James William Loewen was born on Feb. 6, 1942, in Decatur, Ill., to David and Winifred (Gore) Loewen. He and his sister, Mary, grew up in Decatur, the place he was a National Merit Scholar and graduated from MacArthur High School in 1960.
He married Patricia Hanrahan in 1968; they divorced in 1975. In 2006, he married Susan Robertson. She survives him, as do his kids from his first marriage, Nicholas Loewen and Lucy McMurrer; his sister, Mary Cavalier; and 4 grandchildren.
He attended Carleton College in Northfield, Minn., the place he started to query what he had discovered in his highschool historical past lessons. He earned a bachelor’s diploma in 1964. At Harvard, he obtained a grasp’s diploma in 1967 and a doctorate in 1968.
His analysis led to his first e book, “The Mississippi Chinese: Between Black and White” (1971), about 19th-century immigrants lured to the state by guarantees of labor, and their descendants, lots of whom turned grocers.
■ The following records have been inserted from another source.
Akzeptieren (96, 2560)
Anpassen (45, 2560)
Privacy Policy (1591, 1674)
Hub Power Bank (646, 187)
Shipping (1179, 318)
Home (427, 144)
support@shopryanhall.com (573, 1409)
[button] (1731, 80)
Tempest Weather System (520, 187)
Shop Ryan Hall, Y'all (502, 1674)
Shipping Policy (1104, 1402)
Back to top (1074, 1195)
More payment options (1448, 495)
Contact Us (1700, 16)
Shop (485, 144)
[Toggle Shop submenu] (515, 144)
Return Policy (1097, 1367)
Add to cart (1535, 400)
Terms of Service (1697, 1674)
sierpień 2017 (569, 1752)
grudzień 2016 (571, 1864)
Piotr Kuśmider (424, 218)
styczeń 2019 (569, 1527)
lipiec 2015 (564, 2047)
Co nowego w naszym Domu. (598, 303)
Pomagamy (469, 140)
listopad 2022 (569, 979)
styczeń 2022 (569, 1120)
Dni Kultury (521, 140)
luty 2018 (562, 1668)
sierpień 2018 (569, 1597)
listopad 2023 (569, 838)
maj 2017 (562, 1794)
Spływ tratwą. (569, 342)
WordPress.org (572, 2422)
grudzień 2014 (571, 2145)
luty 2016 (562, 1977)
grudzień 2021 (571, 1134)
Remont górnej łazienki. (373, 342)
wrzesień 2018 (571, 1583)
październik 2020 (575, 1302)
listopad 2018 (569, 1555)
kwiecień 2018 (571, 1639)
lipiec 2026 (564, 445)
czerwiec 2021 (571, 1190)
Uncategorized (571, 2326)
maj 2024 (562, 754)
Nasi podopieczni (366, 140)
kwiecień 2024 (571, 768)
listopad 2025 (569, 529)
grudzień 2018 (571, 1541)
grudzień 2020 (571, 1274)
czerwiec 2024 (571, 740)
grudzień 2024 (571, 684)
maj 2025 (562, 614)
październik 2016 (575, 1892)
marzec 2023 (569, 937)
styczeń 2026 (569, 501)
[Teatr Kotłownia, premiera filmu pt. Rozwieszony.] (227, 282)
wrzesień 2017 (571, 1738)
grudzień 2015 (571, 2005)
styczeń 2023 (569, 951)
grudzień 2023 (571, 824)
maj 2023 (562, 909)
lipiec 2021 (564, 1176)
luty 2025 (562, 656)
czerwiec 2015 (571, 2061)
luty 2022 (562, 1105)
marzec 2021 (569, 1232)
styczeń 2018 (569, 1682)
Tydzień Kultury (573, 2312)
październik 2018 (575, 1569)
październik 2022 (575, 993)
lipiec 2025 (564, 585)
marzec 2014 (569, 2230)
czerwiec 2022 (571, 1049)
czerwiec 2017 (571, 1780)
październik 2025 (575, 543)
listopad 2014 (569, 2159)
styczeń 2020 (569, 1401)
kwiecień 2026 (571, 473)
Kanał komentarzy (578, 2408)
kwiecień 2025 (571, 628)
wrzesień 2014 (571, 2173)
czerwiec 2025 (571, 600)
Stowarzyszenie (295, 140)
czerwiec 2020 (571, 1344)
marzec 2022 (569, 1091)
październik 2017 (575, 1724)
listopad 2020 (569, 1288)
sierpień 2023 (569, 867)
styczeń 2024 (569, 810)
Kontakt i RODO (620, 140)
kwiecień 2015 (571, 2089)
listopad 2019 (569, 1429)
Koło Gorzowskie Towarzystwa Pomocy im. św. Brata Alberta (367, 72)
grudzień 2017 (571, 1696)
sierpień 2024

Since 1996, Dr. Loewen had lived in Washington, the place he was a visiting professor on the Catholic University of America. He lectured extensively and wrote different books, together with “Lies My Teacher Told Me About Christopher Columbus: What Your History Books Got Wrong” (1992) and “Lies Across America: What Our Historic Sites Get Wrong” (1999).
His e book “Sundown Towns: A Hidden Dimension of American Racism” (2005) documented the tales of hundreds of communities from 1890 to 1968 that systematically, and sometimes forcibly, excluded Black individuals, Jews and others. The phrase “sunset” referred to indicators at metropolis limits that warned Black individuals to not “let the solar go down on you” there.